▶ [Task prompt]:
Return all the lines below in which the string "agent" appears.

───── Data provided

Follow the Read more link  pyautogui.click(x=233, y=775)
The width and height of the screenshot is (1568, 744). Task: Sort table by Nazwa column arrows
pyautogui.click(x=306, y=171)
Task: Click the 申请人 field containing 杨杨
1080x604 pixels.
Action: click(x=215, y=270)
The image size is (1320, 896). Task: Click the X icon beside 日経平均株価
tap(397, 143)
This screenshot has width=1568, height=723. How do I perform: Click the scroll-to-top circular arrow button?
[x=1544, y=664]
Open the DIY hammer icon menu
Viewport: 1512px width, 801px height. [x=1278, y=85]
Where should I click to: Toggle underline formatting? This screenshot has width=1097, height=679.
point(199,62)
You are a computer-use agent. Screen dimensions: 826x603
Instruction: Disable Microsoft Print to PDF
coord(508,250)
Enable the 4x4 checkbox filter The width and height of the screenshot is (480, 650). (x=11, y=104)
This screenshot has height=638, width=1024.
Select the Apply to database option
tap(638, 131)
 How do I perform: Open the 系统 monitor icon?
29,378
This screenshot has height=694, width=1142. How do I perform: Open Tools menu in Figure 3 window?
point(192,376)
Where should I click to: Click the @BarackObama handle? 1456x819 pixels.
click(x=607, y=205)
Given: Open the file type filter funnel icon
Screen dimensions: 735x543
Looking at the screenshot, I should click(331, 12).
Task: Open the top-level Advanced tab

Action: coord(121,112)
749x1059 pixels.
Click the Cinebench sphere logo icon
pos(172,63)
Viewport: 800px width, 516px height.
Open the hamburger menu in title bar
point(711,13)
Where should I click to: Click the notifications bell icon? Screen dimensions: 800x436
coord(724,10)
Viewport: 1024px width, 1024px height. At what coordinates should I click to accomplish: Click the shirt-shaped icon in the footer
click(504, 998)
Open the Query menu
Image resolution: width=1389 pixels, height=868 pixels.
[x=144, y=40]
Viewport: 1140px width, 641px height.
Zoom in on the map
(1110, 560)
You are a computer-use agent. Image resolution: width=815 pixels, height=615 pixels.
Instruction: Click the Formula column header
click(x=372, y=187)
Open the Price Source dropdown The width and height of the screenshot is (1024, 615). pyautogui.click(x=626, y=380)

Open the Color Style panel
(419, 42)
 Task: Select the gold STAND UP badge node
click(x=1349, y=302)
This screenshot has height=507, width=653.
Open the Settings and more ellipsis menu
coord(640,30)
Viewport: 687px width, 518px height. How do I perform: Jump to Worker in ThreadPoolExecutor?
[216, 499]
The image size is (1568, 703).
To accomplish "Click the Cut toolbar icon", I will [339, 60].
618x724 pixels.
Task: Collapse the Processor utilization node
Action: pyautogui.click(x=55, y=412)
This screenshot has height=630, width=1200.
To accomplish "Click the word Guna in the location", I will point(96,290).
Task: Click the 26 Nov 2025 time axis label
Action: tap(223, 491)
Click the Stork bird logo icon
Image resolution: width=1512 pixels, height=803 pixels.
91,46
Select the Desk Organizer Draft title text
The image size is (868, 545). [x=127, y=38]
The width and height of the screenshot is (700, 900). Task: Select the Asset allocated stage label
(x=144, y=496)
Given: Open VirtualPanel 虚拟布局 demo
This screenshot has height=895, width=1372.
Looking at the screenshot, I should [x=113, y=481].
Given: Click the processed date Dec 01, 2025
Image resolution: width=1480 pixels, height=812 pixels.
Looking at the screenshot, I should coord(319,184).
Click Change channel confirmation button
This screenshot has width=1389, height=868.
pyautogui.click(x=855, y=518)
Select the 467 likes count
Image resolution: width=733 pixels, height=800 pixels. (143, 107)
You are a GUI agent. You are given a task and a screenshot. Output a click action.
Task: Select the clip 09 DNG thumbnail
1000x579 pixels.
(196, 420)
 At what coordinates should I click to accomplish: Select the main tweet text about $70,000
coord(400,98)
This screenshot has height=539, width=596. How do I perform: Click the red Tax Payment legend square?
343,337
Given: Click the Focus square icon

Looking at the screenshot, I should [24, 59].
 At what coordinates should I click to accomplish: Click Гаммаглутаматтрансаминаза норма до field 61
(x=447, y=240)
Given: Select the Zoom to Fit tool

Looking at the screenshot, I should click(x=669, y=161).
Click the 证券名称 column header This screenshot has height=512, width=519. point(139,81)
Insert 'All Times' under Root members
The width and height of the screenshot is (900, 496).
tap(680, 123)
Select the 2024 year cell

──────────

▶ [Answer to the exercise]:
You are a computer-use agent. Screen dimensions: 826x603
You are a computer-use agent. Image resolution: width=815 pixels, height=615 pixels.
You are a GUI agent. You are given a task and a screenshot. Output a click action.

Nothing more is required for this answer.